- **EXTRACT TO READ**
start

Márta Egerváry

Personal information
- Full name: Egerváry Márta
- Nationality: Hungarian
- Born: 24 March 1943 (age 83) Budapest
- Height: 1.63 m (5 ft 4 in)
- Weight: 66 kg (146 lb)

Sport
- Sport: Swimming
- Strokes: freestyle
- Club: Ferencvárosi TC

Medal record
European Championships (LC)
| Bronze medal – third place | 1962 Leipzig | 400 m medley |
Summer Universiade
| Gold medal – first place | 1965 Budapest | 100 m butterfly |
| Gold medal – first place | 1963 Porto Alegre | 200 m breaststroke |
| Gold medal – first place | 1963 Porto Alegre | 100 m butterfly |
| Bronze medal – third place | 1965 Budapest | 200 m breaststroke |

= Márta Egerváry =

Hungarian swimmer (born 1943)

Márta Egerváry (born 24 March 1943, in Budapest) is a former freestyle and medley swimmer from Hungary, who competed in three consecutive Summer Olympics for her native country, starting in 1960.

end

- **GIVEN TASK 1**
According to the swimmer's biography, which club was Márta Egerváry a member of?
- **GIVEN TASK 2**
Using the swimmer's biography, explain what shows that Hungary was the native country she represented at the Olympics.

Entries for locating text and elements
start

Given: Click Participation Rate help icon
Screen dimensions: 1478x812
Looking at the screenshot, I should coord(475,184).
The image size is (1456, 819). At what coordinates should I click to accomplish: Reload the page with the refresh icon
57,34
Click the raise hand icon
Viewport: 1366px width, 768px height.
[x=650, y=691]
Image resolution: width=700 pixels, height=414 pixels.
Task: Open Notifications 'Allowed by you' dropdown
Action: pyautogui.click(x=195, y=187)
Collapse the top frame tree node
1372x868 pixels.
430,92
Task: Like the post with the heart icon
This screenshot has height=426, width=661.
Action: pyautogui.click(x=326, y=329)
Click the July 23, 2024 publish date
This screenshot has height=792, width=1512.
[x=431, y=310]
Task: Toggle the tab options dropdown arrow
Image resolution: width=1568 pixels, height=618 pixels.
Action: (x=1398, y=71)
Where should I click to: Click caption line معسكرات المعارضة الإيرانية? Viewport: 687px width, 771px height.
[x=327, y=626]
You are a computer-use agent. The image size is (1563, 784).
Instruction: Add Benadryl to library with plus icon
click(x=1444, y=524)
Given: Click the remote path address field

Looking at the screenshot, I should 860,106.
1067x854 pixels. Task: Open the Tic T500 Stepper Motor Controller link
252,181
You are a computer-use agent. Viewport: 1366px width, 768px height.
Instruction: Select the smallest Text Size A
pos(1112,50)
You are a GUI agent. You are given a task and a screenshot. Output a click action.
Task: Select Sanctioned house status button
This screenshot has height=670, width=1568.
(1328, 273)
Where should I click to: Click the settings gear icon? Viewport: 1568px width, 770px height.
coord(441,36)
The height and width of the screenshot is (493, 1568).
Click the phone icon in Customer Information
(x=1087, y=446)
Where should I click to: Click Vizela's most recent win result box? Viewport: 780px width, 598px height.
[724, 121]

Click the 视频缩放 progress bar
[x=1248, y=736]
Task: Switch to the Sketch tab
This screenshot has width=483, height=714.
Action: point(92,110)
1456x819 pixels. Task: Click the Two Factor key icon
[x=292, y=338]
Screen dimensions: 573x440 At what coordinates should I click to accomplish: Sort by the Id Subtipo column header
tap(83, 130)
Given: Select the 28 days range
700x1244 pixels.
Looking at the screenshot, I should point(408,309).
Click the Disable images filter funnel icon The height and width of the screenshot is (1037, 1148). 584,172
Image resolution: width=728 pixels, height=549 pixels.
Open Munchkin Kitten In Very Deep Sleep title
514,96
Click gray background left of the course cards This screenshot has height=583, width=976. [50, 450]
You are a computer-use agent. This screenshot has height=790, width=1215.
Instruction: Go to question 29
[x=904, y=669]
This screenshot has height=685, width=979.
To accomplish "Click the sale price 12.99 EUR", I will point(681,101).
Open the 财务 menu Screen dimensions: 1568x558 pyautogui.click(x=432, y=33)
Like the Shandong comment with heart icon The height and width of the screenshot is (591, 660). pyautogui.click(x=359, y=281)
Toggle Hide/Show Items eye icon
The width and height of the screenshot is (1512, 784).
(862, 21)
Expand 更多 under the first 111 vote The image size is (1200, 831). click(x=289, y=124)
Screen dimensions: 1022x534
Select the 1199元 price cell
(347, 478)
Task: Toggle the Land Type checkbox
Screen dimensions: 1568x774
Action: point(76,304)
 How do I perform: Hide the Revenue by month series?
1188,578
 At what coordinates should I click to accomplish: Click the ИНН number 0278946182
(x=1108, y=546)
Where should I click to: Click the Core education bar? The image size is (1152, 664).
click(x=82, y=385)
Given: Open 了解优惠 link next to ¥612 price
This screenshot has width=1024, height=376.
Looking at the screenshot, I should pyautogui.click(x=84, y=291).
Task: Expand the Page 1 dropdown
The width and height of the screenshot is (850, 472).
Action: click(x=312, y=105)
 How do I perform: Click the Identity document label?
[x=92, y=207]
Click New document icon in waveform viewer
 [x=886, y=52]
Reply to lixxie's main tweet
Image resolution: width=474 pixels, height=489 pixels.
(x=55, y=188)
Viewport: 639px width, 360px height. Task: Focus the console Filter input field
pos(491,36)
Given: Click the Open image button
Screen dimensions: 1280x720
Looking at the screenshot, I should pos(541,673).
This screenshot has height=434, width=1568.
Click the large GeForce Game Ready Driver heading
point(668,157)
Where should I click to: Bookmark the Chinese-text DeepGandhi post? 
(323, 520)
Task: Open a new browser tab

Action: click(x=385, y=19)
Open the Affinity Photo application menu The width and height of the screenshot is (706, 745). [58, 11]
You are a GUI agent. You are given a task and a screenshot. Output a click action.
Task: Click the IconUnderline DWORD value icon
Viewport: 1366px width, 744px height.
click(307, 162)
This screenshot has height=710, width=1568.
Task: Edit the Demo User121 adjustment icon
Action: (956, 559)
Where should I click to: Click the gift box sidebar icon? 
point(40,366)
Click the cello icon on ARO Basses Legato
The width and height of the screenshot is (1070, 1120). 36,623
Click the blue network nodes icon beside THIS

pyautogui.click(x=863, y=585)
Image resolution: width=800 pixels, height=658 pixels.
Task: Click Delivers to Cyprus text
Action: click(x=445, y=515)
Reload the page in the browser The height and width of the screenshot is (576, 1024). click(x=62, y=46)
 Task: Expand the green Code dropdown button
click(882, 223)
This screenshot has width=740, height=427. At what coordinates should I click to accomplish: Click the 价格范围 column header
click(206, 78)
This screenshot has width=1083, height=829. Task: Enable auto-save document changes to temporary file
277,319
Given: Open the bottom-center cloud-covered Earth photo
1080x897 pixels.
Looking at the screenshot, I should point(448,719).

end

- **RESULT 1**
Ferencvárosi TC.

- **RESULT 2**
She is listed with Hungarian nationality and described as a swimmer from Hungary, born in Budapest. The biography states that she competed in three consecutive Summer Olympics for her native country, starting in 1960.